- [Arbeitsauftrag A]: Entscheide für jede Aussage, ob der folgende Auszug über die frühmorgendliche Radfahrt sie stützt, und belege jedes Ja oder Nein mit den wörtlich zitierten entscheidenden Worten des Auszugs: (i) Die erzählende Person fährt gegen zehn vor sechs mit dem Rad über eine Autobahnbrücke. (ii) Die erzählende Person erinnert sich gut an helle Morgen um halb sechs. (iii) Auf halber Höhe der Brücke blickt die erzählende Person auf die Fahrbahn hinunter.

### Ausgewählter Auszug

Heute früh halb sechs Uhr, stockdunkel wie immer. Wie immer. War es jemals hell gewesen um halb sechs Uhr früh? Ich kann mich nicht erinnern. Der lange kalte Winter hat mein Gedächtnis eingefroren und verdüstert. Und diese nicht endende tägliche frühmorgendliche Dunkelheit ist so unglaublich öd, dass der einzige Weg, sie auszuhalten, darin liegt, sich einfach an sie zu gewöhnen. Was heißt einfach. Ja doch, einfach - es blieb mir ja nichts anderes übrig, als mich an die täglich draußen aufwartende Ödnis zu gewöhnen, obwohl ich mich lange gesträubt hatte, und dann habe ich mich halt irgendwann gefügt und irgendwie gewöhnt und fertig. Was soll man machen.
So gegen zehn vor sechs radle ich immer über eine dieser hochgeschwungenen, steilen Autobahnbrücken. Raus aus dem Sattel, hochkneten, Backen spüren, keuchen, angenehme Adrenalindurchflutung, wach bis in die Fingerspitzen. Auf halber Höhe schaue ich himmelwärts, wie man das so macht bei Aufstiegen. Auch daran habe ich mich gewöhnt: An genau dieser Stelle während des Hochfahrens in die schwarze Unendlichkeit zu schauen, ohne mich vom Gefühl der endlosen Öde überwältigen zu lassen; mein pumpender, pulsierender Organismus hilft mir dabei.

######
### Vorliegende Angaben

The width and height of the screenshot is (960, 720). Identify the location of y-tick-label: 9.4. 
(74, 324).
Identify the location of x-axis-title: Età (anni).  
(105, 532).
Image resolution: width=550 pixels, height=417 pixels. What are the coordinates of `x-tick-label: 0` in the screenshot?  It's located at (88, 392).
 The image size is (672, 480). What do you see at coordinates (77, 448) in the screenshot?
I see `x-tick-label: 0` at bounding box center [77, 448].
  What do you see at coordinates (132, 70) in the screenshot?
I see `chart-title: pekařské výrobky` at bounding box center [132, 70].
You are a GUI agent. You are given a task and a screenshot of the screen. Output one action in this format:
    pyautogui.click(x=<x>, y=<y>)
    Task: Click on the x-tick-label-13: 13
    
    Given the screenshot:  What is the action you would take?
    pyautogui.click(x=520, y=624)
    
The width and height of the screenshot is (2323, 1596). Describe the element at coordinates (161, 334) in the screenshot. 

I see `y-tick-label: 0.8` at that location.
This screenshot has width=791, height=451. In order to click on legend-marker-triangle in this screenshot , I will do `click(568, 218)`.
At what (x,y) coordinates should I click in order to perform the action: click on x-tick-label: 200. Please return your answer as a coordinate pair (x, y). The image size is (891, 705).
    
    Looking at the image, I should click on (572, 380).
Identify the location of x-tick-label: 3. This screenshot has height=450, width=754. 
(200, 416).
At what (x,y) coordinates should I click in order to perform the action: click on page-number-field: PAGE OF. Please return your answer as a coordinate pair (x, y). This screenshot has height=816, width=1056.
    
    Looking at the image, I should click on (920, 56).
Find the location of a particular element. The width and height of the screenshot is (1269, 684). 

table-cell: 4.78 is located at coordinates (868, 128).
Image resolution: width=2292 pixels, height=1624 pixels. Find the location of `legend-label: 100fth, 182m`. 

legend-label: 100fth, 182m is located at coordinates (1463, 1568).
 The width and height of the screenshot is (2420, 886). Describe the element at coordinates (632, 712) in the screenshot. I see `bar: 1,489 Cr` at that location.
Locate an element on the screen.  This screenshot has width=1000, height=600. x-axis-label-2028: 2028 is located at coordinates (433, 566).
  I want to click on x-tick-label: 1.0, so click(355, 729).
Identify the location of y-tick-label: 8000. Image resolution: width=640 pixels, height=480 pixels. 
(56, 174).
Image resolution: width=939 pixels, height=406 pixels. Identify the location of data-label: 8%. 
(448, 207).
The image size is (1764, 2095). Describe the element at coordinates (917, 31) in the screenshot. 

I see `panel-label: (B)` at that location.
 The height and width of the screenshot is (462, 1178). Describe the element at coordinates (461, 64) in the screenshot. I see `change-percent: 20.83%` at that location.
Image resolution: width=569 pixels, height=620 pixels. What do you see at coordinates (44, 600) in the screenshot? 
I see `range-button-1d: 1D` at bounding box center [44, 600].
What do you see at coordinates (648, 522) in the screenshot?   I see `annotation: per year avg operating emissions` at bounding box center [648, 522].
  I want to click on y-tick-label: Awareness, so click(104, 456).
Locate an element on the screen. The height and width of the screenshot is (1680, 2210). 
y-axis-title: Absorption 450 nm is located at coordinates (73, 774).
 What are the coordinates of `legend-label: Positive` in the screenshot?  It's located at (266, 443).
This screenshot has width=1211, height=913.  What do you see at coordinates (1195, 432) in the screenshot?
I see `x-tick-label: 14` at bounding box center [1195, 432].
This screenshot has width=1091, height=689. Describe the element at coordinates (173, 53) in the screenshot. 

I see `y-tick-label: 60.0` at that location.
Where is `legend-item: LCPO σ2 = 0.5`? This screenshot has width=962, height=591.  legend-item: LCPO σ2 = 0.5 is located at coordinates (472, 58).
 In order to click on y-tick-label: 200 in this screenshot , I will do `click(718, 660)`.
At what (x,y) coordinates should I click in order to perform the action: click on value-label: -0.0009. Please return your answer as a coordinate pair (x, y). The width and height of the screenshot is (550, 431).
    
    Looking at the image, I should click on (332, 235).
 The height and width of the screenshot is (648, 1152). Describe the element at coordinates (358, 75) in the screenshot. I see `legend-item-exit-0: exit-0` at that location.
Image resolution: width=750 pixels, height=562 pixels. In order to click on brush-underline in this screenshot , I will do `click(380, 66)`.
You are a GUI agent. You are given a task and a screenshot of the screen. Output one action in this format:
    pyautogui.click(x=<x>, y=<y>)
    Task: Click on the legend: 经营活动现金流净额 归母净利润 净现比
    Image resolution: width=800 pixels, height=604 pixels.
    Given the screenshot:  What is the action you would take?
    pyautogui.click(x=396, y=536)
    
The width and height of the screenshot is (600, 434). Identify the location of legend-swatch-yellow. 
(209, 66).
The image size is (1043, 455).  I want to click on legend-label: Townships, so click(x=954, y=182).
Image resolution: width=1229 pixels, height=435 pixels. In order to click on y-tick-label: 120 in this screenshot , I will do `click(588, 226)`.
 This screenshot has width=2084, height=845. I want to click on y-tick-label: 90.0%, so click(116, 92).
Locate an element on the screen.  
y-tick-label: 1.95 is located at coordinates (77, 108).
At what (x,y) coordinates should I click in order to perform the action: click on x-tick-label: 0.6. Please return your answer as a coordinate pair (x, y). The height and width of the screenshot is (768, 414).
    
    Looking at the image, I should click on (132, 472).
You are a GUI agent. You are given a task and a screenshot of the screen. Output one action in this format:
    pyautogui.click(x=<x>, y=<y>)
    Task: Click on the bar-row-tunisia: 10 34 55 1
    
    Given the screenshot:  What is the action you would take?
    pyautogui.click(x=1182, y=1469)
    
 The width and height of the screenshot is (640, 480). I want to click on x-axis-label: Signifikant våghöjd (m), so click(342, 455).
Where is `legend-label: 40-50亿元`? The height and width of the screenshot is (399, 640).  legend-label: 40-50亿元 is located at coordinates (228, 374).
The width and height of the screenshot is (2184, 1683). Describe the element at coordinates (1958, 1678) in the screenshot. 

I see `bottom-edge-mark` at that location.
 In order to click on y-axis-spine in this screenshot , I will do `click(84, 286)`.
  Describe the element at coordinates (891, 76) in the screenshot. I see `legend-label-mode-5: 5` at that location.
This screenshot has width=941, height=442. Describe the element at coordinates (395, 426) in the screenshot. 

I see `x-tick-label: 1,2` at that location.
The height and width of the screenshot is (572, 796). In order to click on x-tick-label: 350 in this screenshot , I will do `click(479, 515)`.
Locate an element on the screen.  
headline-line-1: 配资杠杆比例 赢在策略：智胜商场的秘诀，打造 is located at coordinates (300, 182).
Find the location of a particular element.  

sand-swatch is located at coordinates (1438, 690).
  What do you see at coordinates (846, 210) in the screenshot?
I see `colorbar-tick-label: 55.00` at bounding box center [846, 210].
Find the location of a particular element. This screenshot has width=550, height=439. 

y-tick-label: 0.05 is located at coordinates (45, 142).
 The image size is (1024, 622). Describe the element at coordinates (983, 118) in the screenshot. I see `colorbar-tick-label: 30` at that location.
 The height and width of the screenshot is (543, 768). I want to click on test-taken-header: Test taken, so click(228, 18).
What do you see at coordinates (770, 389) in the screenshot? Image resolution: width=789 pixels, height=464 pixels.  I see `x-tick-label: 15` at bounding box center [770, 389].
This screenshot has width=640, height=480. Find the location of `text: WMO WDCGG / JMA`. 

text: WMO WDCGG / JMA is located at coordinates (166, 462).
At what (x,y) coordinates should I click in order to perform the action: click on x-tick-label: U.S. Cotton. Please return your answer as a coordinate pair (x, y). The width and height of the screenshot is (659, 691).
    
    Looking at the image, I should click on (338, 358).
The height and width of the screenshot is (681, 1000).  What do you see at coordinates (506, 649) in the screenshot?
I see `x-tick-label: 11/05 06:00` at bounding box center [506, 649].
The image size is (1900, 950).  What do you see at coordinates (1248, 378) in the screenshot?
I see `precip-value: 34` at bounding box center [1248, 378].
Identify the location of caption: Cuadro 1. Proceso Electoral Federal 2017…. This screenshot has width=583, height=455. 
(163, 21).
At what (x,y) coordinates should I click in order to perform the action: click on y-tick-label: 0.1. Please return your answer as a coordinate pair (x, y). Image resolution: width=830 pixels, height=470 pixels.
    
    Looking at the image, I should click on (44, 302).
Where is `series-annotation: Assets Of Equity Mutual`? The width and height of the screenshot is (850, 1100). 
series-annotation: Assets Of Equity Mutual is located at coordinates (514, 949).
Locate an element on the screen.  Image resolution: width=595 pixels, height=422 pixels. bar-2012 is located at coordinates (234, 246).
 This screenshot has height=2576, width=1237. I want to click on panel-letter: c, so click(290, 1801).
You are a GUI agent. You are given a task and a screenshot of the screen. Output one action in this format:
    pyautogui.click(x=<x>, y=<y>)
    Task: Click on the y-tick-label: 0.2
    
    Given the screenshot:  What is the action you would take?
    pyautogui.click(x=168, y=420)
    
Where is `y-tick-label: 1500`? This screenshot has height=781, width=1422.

######

- [Arbeitsauftrag B]: Wiederhole die Zeilen der Auflistung wortgetreu, beginnend mit ihrer ersten Zeile und endend mit der Zeile, die „pyautogui.click(x=520, y=624)“ enthält, beide eingeschlossen.

- [Antwort zur Aufgabe A]:
(i) Ja: „So gegen zehn vor sechs radle ich immer über eine dieser hochgeschwungenen, steilen Autobahnbrücken.“
(ii) Nein: „Ich kann mich nicht erinnern.“
(iii) Nein: „Auf halber Höhe schaue ich himmelwärts“

- [Antwort zur Aufgabe B]:
The width and height of the screenshot is (960, 720). Identify the location of y-tick-label: 9.4. 
(74, 324).
Identify the location of x-axis-title: Età (anni).  
(105, 532).
Image resolution: width=550 pixels, height=417 pixels. What are the coordinates of `x-tick-label: 0` in the screenshot?  It's located at (88, 392).
 The image size is (672, 480). What do you see at coordinates (77, 448) in the screenshot?
I see `x-tick-label: 0` at bounding box center [77, 448].
  What do you see at coordinates (132, 70) in the screenshot?
I see `chart-title: pekařské výrobky` at bounding box center [132, 70].
You are a GUI agent. You are given a task and a screenshot of the screen. Output one action in this format:
    pyautogui.click(x=<x>, y=<y>)
    Task: Click on the x-tick-label-13: 13
    
    Given the screenshot:  What is the action you would take?
    pyautogui.click(x=520, y=624)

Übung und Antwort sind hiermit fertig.